- Born: 1900 Vienna, Austria
- Died: 1973 (aged 72–73) Vienna, Austria
- Education: Staatsakademie für Musik, Vienna
- Occupations: Music theorist, Educator, Composer
- Known for: Fully-chromaticised scales, Tonal theory
- Notable work: Harmonielehre (1934), Music Education in the University (1956)

= Friedrich Hartmann =

Austrian-South African music theorist and educator

Friedrich Hartmann (1900–1973) was an Austrian-South African music theorist and educator. He held academic positions in Austria before emigrating to South Africa in 1939, where he significantly influenced music education and theory.

== Early life and education ==
Hartmann was born and educated in Vienna, Austria. He studied under Joseph Marx and Max Springer and held positions at the New Conservatorium of Vienna (1927–1928) and the Volksmusikhochschule (1929–1930). In 1931, he was appointed as a professor at the Staatsakademie für Musik, a position he held until 1938.

== Emigration to South Africa ==
Following the Anschluss in 1938, Hartmann left Austria under complex circumstances. The commonly accepted narrative is that he fled due to his wife’s half-Jewish parentage and his vocal criticism of Adolf Hitler’s regime. However, some sources suggest that he may have offered to divorce his wife in order to remain in Austria. His criticism of Hitler was also the result of his active support of Austro-Fascism.

== Career in South Africa ==
Hartmann arrived in South Africa in 1939 and was appointed as a senior lecturer and head of the music department at Rhodes University in 1940. His appointment was facilitated by Vice-Chancellor John Smeath Thomas without a formal selection process. His tenure at Rhodes was marked by controversy, particularly surrounding his relationship with colleagues and allegations of academic misconduct and personal impropriety. These accusations resulted in multiple government inquiries and court cases, though Hartmann was ultimately exonerated.

In 1955, Hartmann joined the University of the Witwatersrand as its head of the music department. Here he considerably expanded the department’s postgraduate research output. He also, in vain, continued earlier attempts to establish a conservatoire for music located in the department. He returned to Vienna in 1961.

== Contributions to music theory ==
Hartmann is known for his theoretical work, particularly his belief that "all compositional techniques from the early part of the twentieth century, including twelve-tone technique, are situated within a disguised or diffused expression of tonality". This theory was first expounded in his 1934 publication Harmonielehre and reiterated in his 1956 inaugural lecture at the University of the Witwatersrand.

His ideas, though implemented by his student Bernard van der Linde at the University of South Africa, did not gain widespread acceptance within South African music theory.

A key part of Hartmann’s theoretical contributions was his concept of fully-chromaticised scales, which he used to analyze both traditional and atonal works.
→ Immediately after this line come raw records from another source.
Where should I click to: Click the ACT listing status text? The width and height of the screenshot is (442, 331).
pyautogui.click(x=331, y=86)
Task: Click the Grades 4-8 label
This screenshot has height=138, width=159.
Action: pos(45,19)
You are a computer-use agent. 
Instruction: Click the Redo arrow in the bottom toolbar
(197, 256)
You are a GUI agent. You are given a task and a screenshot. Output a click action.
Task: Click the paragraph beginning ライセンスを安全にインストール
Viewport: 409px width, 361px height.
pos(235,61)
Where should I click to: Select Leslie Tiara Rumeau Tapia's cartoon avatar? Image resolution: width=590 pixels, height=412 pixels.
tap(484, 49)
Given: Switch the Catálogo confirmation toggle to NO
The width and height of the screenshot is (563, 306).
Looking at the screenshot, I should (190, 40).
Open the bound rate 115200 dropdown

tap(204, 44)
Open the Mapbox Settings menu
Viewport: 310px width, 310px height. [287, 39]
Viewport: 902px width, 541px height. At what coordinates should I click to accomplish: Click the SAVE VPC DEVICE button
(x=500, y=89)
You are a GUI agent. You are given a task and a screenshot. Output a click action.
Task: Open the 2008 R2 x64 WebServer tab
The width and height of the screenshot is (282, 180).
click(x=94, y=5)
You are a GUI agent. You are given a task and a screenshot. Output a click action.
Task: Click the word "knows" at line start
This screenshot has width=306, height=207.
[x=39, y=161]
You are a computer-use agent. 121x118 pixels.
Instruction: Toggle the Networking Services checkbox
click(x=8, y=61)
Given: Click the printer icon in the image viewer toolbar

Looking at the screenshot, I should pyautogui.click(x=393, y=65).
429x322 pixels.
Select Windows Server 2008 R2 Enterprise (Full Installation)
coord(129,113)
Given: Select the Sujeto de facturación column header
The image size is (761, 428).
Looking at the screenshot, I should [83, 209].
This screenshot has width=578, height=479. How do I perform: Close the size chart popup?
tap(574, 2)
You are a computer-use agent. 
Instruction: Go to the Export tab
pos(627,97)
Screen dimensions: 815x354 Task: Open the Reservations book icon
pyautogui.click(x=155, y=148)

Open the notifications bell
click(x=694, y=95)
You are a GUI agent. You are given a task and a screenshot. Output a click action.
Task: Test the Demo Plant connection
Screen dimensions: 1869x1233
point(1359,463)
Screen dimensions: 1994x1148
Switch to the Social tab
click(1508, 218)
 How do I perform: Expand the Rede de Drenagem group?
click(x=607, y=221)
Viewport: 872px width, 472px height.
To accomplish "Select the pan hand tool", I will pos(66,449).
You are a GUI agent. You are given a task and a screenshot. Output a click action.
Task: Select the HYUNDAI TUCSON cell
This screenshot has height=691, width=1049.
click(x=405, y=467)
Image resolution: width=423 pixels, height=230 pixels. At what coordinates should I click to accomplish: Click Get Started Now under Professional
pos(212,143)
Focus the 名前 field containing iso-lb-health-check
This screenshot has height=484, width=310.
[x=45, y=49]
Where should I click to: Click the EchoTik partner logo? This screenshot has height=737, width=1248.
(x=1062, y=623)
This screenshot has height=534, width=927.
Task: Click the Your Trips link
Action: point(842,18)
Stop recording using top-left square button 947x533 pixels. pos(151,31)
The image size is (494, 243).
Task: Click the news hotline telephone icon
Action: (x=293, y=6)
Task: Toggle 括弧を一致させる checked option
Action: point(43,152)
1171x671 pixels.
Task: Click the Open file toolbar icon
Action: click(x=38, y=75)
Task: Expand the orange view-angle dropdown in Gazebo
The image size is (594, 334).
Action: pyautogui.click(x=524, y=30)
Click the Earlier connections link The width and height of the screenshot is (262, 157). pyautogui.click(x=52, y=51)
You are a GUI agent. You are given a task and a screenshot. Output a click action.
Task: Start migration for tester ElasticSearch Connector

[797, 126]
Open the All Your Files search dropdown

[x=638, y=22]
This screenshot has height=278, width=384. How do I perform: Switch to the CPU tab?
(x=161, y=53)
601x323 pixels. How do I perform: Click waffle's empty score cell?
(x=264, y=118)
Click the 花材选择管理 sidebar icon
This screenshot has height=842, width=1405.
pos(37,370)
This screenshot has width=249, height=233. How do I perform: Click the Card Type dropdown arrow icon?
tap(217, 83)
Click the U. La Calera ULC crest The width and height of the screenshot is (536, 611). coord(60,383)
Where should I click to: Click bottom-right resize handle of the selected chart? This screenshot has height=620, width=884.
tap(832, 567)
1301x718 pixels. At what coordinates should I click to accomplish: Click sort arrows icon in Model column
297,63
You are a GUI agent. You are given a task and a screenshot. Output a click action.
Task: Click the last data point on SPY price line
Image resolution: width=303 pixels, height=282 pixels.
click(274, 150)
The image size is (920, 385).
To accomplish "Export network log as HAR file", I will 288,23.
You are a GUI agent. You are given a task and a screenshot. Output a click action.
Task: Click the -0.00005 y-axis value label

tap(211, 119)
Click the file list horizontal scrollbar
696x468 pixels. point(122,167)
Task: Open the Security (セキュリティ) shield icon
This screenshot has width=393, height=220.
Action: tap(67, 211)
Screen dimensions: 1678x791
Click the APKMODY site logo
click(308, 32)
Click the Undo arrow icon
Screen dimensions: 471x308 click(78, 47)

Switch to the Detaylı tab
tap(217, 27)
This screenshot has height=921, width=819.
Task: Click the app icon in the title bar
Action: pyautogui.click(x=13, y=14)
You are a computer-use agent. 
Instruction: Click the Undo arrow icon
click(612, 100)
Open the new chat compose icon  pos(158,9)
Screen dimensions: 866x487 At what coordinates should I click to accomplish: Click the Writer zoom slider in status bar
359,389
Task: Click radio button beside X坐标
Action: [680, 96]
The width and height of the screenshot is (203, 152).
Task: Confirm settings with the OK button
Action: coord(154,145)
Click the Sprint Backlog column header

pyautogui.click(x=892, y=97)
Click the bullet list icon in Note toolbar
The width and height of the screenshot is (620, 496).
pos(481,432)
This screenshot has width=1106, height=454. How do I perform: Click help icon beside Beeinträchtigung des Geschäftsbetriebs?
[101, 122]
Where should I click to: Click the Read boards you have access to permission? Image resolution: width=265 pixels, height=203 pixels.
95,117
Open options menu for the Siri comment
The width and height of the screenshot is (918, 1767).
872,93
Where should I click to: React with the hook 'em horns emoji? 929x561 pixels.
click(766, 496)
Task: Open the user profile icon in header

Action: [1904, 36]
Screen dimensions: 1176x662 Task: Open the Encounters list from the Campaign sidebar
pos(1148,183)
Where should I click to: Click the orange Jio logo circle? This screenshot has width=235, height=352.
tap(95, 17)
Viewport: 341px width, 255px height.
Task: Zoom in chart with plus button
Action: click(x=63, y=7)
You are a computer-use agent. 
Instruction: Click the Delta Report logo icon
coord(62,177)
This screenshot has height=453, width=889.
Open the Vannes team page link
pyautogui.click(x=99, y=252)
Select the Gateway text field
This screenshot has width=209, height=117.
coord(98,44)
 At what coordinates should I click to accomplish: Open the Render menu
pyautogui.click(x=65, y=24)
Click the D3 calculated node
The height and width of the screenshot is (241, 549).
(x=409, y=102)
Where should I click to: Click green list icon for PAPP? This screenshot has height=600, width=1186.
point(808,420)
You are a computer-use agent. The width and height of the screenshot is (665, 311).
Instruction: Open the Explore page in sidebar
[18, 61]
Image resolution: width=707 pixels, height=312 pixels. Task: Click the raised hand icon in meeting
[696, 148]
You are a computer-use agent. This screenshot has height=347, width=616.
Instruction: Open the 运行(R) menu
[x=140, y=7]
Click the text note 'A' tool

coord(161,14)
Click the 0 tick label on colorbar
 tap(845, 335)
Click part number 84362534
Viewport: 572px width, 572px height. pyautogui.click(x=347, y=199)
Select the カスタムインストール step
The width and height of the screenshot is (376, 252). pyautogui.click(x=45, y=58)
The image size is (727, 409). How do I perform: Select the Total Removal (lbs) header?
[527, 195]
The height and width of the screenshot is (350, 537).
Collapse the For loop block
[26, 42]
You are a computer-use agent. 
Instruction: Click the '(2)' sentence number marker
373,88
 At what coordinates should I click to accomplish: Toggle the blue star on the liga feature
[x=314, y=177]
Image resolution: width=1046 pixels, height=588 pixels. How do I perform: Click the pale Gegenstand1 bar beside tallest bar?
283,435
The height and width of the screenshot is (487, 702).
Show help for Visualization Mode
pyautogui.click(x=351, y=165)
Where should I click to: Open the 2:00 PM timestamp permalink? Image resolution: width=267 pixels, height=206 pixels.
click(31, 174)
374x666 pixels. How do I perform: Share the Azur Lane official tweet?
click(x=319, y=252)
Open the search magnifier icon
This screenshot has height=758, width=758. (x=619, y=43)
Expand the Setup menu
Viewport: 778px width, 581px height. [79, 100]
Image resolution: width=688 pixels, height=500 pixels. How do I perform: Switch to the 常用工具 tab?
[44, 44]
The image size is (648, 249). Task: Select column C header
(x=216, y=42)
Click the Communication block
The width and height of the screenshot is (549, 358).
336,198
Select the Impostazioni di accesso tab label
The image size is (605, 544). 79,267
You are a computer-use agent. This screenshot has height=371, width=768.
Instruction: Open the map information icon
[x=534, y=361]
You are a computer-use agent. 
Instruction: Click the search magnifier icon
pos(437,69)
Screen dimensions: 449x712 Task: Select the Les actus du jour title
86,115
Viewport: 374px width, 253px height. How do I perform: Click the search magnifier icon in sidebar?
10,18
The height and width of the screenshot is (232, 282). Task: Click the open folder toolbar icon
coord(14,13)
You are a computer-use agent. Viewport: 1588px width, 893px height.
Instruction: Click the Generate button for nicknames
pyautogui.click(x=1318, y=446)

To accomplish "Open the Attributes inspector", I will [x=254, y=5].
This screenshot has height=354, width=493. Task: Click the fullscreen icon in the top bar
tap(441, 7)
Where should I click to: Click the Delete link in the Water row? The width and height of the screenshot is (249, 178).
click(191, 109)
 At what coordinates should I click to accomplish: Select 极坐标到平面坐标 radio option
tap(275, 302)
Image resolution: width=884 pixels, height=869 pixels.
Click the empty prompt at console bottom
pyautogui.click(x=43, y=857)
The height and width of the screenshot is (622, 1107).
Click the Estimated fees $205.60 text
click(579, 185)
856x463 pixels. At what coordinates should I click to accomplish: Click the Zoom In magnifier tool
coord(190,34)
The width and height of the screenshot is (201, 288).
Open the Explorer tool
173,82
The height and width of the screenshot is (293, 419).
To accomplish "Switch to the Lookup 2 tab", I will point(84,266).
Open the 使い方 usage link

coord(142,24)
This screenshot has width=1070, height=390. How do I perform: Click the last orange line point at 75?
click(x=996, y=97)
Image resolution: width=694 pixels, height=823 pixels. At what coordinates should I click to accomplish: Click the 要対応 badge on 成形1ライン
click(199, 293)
His theories were central to a South African musicological debate in the late 1970s, particularly concerning Arnold Schoenberg’s Op. 11/1. The debate, involving musicologists Henk Temmingh and Bernard van der Linde, highlighted contrasting views on the validity of Hartmann’s tonally biased analyses.

== Later life and legacy ==
After his return to Vienna in 1961, Hartmann continued his academic work as deputy head of the Musikhochschule. Despite his contributions to South African music education, his theories remained relatively obscure. He is remembered for his role in shaping South African musicology and for the controversies that surrounded his academic career.

== Selected works ==

Hartmann, F. (1934). Harmonielehre. Vienna: Universal-Edition.

Hartmann, F. (1956). Music Education in the University. Johannesburg: Wits University Press.